= Collected data =
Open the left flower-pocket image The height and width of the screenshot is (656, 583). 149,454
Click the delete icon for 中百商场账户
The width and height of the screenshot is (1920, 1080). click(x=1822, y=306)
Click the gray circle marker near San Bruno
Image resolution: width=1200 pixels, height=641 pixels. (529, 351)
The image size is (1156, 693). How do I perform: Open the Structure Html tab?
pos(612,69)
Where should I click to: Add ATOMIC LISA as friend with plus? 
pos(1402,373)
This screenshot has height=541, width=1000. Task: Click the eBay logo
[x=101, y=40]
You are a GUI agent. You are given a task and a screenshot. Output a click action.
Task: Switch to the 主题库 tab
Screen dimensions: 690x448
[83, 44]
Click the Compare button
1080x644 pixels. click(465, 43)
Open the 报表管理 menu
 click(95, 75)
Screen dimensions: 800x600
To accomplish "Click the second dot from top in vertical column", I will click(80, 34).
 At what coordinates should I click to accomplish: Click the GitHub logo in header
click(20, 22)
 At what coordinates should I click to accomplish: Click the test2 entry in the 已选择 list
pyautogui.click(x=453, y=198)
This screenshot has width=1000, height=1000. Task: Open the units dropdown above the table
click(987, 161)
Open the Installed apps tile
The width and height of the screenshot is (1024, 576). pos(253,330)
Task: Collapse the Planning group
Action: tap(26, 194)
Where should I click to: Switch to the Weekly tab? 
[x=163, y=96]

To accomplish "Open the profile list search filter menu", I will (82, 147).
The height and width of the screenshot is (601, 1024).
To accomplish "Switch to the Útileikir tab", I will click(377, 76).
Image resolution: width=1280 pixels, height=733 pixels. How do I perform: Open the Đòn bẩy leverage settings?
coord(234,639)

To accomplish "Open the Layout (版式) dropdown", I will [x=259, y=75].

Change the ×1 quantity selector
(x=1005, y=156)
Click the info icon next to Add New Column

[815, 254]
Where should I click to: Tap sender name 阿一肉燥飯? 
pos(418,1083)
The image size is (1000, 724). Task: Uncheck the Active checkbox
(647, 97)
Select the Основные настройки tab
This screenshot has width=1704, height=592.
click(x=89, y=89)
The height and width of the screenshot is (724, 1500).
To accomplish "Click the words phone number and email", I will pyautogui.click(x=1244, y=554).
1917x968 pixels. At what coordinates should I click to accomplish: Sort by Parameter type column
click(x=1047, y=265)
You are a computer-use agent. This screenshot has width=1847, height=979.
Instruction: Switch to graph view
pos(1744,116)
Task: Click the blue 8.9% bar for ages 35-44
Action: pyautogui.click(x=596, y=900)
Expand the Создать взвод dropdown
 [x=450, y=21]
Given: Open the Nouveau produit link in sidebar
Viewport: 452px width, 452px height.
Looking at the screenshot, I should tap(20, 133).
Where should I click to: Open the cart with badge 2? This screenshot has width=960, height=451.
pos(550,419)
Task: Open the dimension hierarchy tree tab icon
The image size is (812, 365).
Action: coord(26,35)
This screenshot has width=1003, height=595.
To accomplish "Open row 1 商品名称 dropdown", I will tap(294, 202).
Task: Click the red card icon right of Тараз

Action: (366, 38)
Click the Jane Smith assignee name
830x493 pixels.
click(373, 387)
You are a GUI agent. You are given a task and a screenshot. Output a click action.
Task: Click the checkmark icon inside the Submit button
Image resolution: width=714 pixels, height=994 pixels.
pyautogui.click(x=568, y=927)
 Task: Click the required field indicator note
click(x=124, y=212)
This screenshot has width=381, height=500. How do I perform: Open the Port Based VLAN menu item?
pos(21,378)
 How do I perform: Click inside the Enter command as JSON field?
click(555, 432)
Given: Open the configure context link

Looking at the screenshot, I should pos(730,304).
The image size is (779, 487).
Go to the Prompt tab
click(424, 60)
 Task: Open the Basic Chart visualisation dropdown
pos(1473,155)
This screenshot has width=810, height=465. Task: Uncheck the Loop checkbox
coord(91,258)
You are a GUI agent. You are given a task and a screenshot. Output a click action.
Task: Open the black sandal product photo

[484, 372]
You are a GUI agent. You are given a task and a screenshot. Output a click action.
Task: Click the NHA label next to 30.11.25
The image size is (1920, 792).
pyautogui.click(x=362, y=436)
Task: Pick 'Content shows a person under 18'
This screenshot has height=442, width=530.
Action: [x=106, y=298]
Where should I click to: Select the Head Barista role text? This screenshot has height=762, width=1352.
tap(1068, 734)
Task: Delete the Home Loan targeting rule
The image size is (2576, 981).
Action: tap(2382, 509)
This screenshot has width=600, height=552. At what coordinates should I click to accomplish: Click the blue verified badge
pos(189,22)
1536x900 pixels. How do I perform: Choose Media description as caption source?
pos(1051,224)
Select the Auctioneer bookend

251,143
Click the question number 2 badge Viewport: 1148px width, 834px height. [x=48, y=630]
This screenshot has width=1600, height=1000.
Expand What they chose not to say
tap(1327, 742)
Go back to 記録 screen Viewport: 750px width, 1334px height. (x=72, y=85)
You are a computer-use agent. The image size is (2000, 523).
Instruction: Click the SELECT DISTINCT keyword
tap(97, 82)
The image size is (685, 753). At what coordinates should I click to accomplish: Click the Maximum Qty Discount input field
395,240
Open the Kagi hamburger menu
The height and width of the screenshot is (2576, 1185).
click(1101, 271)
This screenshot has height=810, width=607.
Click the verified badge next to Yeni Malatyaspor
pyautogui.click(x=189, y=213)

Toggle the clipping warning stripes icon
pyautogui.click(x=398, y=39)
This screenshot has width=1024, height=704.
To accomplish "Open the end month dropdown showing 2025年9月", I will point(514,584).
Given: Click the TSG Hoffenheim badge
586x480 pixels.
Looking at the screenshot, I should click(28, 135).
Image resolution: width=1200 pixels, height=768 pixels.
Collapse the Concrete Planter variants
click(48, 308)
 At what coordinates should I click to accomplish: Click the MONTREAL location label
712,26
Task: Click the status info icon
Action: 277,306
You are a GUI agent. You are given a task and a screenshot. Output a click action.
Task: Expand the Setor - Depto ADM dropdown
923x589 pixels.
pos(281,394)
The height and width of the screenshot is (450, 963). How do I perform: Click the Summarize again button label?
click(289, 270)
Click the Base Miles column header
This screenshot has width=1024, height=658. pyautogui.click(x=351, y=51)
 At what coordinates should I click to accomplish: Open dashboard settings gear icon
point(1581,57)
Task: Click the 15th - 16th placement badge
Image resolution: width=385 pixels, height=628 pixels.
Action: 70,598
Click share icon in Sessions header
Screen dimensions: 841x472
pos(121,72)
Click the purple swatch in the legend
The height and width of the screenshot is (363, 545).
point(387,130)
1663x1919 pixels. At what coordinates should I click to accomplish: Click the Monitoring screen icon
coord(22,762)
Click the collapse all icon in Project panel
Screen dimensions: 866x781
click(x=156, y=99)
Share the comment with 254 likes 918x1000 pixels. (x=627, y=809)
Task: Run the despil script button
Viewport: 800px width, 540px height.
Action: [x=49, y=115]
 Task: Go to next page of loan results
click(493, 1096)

= WORK TASK =
Exactly how many lines of the data include the word "will"? Reply with that number only.

= EXERCISE RESULT =
7